▸ **Collected data**

= = = = =

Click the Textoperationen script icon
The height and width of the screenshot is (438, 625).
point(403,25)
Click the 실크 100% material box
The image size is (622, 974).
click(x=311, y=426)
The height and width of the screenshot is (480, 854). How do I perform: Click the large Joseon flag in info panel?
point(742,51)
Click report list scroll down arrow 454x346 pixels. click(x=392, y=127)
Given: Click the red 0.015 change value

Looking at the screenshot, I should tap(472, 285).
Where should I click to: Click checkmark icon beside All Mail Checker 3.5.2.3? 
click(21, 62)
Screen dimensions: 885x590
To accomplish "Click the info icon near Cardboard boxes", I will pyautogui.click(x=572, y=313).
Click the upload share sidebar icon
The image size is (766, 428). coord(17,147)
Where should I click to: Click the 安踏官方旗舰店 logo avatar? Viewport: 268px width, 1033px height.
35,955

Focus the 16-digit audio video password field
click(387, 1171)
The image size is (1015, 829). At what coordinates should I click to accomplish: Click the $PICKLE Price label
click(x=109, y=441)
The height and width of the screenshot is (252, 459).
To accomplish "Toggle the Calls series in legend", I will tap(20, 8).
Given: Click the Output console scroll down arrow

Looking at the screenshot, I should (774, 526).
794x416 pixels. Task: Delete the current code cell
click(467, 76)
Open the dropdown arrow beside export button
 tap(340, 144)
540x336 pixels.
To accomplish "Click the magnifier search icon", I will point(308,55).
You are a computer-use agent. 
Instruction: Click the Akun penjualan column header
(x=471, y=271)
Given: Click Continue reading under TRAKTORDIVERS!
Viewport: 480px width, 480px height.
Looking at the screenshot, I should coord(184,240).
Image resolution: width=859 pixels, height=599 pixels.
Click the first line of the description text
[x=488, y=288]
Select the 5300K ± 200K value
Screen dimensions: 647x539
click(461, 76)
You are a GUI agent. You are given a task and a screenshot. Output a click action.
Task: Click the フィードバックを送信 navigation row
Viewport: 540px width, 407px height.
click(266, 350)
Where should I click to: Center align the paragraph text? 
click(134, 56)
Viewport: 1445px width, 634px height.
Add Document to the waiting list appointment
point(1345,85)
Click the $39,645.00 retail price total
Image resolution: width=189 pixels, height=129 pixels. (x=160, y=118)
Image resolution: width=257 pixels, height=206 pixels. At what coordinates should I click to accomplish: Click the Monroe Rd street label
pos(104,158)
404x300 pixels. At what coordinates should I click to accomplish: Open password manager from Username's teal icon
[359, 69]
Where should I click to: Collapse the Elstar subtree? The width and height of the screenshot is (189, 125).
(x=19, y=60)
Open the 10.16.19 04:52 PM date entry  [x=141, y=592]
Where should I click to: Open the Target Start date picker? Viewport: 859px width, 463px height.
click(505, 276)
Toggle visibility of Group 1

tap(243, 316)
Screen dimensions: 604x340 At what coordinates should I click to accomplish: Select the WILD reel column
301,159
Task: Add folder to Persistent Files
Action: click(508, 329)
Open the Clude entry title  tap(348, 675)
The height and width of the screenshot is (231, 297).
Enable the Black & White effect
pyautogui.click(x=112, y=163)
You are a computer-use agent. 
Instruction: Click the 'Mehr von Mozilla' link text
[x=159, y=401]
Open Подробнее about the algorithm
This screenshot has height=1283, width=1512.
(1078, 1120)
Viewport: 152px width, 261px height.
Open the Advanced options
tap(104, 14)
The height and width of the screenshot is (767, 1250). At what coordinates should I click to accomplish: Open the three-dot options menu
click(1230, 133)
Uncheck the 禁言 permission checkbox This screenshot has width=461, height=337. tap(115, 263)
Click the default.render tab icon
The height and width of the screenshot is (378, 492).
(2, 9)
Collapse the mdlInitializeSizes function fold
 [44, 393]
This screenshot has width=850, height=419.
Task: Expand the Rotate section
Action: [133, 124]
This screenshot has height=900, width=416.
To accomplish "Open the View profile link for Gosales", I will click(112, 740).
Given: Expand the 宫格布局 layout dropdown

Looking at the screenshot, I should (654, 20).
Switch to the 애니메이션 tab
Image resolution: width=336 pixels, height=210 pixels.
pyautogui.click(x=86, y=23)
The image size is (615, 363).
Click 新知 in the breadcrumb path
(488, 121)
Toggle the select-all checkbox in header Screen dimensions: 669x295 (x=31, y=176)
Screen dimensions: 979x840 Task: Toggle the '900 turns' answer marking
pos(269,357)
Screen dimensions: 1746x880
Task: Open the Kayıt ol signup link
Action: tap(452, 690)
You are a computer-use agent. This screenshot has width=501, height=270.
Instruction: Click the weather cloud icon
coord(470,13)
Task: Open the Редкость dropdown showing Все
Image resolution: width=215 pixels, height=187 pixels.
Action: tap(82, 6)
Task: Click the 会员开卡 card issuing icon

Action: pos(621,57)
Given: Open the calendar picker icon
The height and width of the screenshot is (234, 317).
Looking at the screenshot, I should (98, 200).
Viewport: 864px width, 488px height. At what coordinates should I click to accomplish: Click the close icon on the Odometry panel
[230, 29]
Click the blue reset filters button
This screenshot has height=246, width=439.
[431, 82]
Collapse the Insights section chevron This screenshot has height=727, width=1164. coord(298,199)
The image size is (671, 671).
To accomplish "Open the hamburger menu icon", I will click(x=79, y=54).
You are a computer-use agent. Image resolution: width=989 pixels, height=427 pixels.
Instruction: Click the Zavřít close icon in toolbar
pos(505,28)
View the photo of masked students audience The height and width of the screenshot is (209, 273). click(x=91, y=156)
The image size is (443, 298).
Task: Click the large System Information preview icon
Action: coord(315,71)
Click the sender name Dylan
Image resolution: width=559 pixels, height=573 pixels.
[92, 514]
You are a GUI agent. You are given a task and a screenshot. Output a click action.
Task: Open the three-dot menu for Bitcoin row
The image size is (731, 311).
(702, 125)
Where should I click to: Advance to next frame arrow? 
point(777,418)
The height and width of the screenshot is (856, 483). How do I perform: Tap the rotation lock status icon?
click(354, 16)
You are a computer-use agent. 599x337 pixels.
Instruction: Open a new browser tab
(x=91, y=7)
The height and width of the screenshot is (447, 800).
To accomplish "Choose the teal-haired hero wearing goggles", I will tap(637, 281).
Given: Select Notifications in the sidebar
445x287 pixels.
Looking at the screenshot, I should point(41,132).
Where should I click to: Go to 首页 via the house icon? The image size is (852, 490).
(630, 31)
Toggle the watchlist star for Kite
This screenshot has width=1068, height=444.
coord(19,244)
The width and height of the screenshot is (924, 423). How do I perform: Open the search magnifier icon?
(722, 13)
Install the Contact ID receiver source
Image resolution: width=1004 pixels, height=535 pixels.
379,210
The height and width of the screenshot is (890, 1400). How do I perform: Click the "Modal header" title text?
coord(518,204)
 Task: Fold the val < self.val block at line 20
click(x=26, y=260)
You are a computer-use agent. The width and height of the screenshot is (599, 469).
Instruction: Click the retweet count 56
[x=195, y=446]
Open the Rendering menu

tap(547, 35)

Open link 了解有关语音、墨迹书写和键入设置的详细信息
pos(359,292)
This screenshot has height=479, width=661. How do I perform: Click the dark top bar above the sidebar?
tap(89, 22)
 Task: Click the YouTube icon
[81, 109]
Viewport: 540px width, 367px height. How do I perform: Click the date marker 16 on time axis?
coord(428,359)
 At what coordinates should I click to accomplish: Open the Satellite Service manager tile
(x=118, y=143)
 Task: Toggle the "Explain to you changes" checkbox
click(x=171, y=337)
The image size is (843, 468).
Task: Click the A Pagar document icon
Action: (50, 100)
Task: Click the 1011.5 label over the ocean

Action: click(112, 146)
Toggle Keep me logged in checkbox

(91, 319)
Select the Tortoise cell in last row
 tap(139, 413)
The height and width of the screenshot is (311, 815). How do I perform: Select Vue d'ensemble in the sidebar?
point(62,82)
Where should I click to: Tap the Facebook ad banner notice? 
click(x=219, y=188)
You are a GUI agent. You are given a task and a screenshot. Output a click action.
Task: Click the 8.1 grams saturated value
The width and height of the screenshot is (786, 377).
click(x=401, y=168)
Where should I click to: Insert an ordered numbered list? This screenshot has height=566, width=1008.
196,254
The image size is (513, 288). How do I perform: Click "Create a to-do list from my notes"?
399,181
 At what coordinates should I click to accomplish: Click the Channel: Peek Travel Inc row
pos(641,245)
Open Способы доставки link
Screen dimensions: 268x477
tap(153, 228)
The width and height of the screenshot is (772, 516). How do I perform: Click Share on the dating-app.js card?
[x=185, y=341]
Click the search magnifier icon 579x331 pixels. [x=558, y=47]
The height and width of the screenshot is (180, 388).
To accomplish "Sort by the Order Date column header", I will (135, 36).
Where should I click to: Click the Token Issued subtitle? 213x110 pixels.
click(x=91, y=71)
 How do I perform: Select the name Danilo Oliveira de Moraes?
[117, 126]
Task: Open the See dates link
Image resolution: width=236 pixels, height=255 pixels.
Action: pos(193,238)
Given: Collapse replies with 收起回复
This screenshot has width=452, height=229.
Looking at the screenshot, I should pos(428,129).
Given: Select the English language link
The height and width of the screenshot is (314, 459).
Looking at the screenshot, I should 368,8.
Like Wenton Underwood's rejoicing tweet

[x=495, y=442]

= = = = =

▸ **What is needed**
Identify the lines above with the word "computer". Copy them.

▸ **Expected answer**
You are a computer-use agent. 
You are a computer-use agent. 
You are a computer-use agent. This screenshot has width=501, height=270.
You are a computer-use agent. Image resolution: width=989 pixels, height=427 pixels.
You are a computer-use agent. 599x337 pixels.
You are a computer-use agent. The width and height of the screenshot is (599, 469).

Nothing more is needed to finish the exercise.